002.a. Richardson, K. (ND Bastyr 2014) states in the 'audio-only' YouTube video "Naturopathic Medicine vs. Conventional Medicine" (2016-08-16)[vsc 2016-09-02]:
.

.
[tags: #NDRichardson #primarycareclaim #equation #codedvitalism]
.

"[host] I want to talk about the difference between naturopathic medicine and general medicine [...this] holistic approach [...the ND] a lot of people don't realize is that naturopathic doctors can be primary care doctors in the State of Washington and that really is how I function.  I am a primary care doctor [...] patients have the option to see me for their primary care [...] that really doesn't look that much different than a conventional doctor [...] I saw a four-day-old yesterday [...] and I take insurance [...] the differences really lie in the amount of time that patient get to spend with me, that's a really big one [...] one of the biggest differences [...] patients really got to create a relationship with me [...]  my training is very similar to a conventional doctor's training [...] it's a four-year medical program [...with] the basic sciences [...and then] the alternative side of things [...and then the host asks the difference between a] naturopathic approach and homeopathy [...and the ND rather shakily answers] they're actually very different things [...] naturopathic medicine is actually very similar to conventional medicine [...while] homeopathic medicine is an entire different philosophy that some naturopathic doctors use.  It's not something that I particularly use in my treatment plans [...and she tells us] the alternative side [...includes] nutrition [...] counseling [...and she speaks of] letting nature heal you [...]";

so, PCP.  Equated.  But why doesn't the ND speak of the "really" big difference: that naturopathy permits pseudoscience?  Fascinating.  That's not talked about.  Sounds like a really shallow, manipulative relationship!  Like what about Bastyr's commitment to "natural health sciences that integrate body, mind, spirit and nature?"  Where is talk of the BELIEF system wherein science ridiculously is posed to contain the supernatural and archaic vitalistic?  It's bad for business to talk about that.  "Holistic", which can't talk about itself whole-ly.  Quite ironic.  And of course, pseudoscience is not an alternative for science, because alternatives must be reasonable in their benefits, outcomes, risks and such.  Notice that she IMHO lies about homeopathy because it is WITHIN naturopathy, so how can it be "very different"?  We're not told that naturopathy claims homeopathy is science when it is not.  In admitting that "some" naturopathic doctors use it, and not herself, she is artificially distancing herself from something quite naturopathic.  It also is an admission that NDs are quite fine with their colleagues practicing pseudoscience.  Ah, and the coded vitalism.

002.b. at her 6-ND practice, we find: 

002.b1. acupuncture and claims of its efficacy as "an incredibly versatile treatment", and how it "looks at the body, mind and spirit to identify and correct imbalances in the flow of energy" by ND Maximo; 

but acupuncture is not wonderful, and there's supernaturalism, and coded vitalism.

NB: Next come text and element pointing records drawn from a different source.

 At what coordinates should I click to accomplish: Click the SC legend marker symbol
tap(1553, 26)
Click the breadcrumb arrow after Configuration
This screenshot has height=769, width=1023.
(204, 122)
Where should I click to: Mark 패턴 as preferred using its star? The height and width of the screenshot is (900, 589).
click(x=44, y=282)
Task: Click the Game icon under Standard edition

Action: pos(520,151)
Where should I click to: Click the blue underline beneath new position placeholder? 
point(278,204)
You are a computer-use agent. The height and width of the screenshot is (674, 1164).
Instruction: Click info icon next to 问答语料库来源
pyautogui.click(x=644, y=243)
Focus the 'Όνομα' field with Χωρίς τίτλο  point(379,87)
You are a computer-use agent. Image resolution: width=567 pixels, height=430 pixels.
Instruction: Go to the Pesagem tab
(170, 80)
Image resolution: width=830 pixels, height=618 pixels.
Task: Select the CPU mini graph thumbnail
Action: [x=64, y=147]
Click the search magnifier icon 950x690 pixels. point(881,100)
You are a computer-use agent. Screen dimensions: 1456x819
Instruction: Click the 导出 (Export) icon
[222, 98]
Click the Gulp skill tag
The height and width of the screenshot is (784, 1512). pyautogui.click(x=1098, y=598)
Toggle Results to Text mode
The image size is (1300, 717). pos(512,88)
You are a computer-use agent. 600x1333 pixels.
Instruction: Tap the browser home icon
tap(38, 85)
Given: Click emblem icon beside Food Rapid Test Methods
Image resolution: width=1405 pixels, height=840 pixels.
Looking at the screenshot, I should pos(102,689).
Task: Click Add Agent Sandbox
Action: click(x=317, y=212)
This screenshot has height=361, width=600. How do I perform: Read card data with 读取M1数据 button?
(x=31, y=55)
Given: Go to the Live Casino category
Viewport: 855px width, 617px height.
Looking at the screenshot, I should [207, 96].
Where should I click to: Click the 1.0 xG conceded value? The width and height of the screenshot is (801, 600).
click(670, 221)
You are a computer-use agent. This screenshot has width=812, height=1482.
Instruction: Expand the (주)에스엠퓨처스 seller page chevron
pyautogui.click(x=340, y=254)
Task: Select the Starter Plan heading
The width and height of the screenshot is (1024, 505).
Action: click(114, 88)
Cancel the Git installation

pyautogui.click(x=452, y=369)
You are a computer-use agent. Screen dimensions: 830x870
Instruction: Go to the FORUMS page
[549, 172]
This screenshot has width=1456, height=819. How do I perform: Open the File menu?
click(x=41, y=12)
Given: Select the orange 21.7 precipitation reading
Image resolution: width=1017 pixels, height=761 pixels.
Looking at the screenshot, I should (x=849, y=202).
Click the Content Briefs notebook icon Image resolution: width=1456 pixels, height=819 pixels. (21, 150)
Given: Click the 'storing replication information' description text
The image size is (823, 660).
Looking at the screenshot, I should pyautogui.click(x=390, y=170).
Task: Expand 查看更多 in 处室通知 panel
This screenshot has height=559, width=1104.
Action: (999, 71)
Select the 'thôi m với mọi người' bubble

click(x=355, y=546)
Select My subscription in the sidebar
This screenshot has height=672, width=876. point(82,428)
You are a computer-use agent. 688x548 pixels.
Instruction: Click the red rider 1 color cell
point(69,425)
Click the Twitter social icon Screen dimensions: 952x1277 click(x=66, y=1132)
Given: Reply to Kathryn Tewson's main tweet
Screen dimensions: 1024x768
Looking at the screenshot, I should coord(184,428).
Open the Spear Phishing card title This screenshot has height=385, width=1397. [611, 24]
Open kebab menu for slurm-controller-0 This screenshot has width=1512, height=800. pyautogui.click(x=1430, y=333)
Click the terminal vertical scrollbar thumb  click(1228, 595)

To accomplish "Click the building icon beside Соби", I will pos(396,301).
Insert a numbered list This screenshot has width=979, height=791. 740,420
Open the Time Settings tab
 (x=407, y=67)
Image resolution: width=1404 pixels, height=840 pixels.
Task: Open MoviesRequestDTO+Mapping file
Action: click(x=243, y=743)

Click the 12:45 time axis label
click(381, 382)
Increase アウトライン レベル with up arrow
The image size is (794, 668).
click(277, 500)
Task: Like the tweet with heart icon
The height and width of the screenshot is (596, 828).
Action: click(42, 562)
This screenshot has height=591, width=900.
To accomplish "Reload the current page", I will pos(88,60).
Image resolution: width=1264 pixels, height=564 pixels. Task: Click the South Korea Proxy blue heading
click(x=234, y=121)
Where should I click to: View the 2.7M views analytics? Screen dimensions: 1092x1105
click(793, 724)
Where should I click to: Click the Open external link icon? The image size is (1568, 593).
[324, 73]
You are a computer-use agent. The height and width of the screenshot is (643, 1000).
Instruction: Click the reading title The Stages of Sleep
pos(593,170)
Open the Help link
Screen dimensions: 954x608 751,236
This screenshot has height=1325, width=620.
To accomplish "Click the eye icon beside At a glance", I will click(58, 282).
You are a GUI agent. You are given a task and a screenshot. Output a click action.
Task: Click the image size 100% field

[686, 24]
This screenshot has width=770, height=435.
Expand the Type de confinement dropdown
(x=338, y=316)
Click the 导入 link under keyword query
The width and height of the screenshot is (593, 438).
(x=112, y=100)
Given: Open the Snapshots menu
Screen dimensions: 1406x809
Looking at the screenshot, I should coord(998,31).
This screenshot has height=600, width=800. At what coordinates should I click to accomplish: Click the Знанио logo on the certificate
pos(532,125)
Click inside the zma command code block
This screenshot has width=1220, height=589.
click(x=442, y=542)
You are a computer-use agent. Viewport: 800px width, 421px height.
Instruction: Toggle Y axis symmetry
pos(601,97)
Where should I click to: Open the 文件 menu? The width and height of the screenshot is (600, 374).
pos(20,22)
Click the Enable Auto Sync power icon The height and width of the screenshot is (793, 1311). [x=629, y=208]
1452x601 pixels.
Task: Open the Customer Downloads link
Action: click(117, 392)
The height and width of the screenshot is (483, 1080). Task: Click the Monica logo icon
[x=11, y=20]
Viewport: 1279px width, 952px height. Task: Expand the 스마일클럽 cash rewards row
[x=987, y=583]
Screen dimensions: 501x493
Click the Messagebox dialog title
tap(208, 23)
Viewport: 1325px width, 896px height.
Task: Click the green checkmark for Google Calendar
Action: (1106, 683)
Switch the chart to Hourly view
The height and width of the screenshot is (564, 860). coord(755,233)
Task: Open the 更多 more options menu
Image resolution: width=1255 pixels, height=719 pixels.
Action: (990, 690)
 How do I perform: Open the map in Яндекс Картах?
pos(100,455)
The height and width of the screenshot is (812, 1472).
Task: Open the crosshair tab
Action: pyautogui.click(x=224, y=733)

 002.b2. and in their explanation of naturopathic medicine, we're told:

"modalities used in naturopathic medicine [...include] homeopathy: a 200–year-old system of medicine based on the idea that like cures like. It is well designed to treat a person on the physical, mental and emotional levels [...and we're told] naturopathic medicine is modern medicine at it’s finest [...as] the diagnostic skills of a primary care medical doctor with a philosophy and treatment based on the healing power of nature [...] the best, highest-quality, and innovative care in the Seattle area [...] we are eager to help Seattle families lead healthy, pain-free, and fulfilling lives through the best possible blend of medical sciences [...]";

so, there's an efficacy claim upon homeopathy, coded vitalism, a categorical science label, and a label of it all being "best".  Naturopathy: where epistemic falsehood and opacity is "best" and "highest-quality".  What a reversal of values.